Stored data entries
· · ·
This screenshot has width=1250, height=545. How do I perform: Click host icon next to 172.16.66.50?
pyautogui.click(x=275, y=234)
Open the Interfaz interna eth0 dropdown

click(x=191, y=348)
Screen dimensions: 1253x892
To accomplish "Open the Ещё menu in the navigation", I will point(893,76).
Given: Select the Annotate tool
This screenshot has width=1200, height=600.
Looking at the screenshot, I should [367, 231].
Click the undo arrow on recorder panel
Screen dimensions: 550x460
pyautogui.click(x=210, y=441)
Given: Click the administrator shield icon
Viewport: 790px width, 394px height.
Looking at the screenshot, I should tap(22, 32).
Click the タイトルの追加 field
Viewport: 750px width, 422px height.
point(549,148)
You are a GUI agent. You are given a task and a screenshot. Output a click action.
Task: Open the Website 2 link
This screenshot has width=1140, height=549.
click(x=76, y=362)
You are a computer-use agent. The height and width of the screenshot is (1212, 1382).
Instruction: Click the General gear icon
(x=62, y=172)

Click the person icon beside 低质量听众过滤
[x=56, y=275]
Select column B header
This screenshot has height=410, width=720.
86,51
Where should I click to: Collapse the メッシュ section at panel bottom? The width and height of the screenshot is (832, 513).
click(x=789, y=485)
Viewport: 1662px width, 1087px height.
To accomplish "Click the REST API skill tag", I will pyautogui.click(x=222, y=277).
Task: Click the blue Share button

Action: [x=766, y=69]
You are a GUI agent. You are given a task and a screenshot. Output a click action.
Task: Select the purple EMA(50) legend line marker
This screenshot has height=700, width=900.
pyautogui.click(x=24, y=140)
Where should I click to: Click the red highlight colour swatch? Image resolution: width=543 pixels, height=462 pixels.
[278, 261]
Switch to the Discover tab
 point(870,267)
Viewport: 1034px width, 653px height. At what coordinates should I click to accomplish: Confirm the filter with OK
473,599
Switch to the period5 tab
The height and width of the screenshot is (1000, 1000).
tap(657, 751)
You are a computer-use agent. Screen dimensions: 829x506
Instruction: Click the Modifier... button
· · ·
Your objective: Each entry, exactly as written, should be set down once more.

Answer area:
This screenshot has width=1250, height=545. How do I perform: Click host icon next to 172.16.66.50?
pyautogui.click(x=275, y=234)
Open the Interfaz interna eth0 dropdown

click(x=191, y=348)
Screen dimensions: 1253x892
To accomplish "Open the Ещё menu in the navigation", I will point(893,76).
Given: Select the Annotate tool
This screenshot has width=1200, height=600.
Looking at the screenshot, I should [367, 231].
Click the undo arrow on recorder panel
Screen dimensions: 550x460
pyautogui.click(x=210, y=441)
Given: Click the administrator shield icon
Viewport: 790px width, 394px height.
Looking at the screenshot, I should tap(22, 32).
Click the タイトルの追加 field
Viewport: 750px width, 422px height.
point(549,148)
You are a GUI agent. You are given a task and a screenshot. Output a click action.
Task: Open the Website 2 link
This screenshot has width=1140, height=549.
click(x=76, y=362)
You are a computer-use agent. The height and width of the screenshot is (1212, 1382).
Instruction: Click the General gear icon
(x=62, y=172)

Click the person icon beside 低质量听众过滤
[x=56, y=275]
Select column B header
This screenshot has height=410, width=720.
86,51
Where should I click to: Collapse the メッシュ section at panel bottom? The width and height of the screenshot is (832, 513).
click(x=789, y=485)
Viewport: 1662px width, 1087px height.
To accomplish "Click the REST API skill tag", I will pyautogui.click(x=222, y=277).
Task: Click the blue Share button

Action: [x=766, y=69]
You are a GUI agent. You are given a task and a screenshot. Output a click action.
Task: Select the purple EMA(50) legend line marker
This screenshot has height=700, width=900.
pyautogui.click(x=24, y=140)
Where should I click to: Click the red highlight colour swatch? Image resolution: width=543 pixels, height=462 pixels.
[278, 261]
Switch to the Discover tab
 point(870,267)
Viewport: 1034px width, 653px height. At what coordinates should I click to accomplish: Confirm the filter with OK
473,599
Switch to the period5 tab
The height and width of the screenshot is (1000, 1000).
tap(657, 751)
You are a computer-use agent. Screen dimensions: 829x506
Instruction: Click the Modifier... button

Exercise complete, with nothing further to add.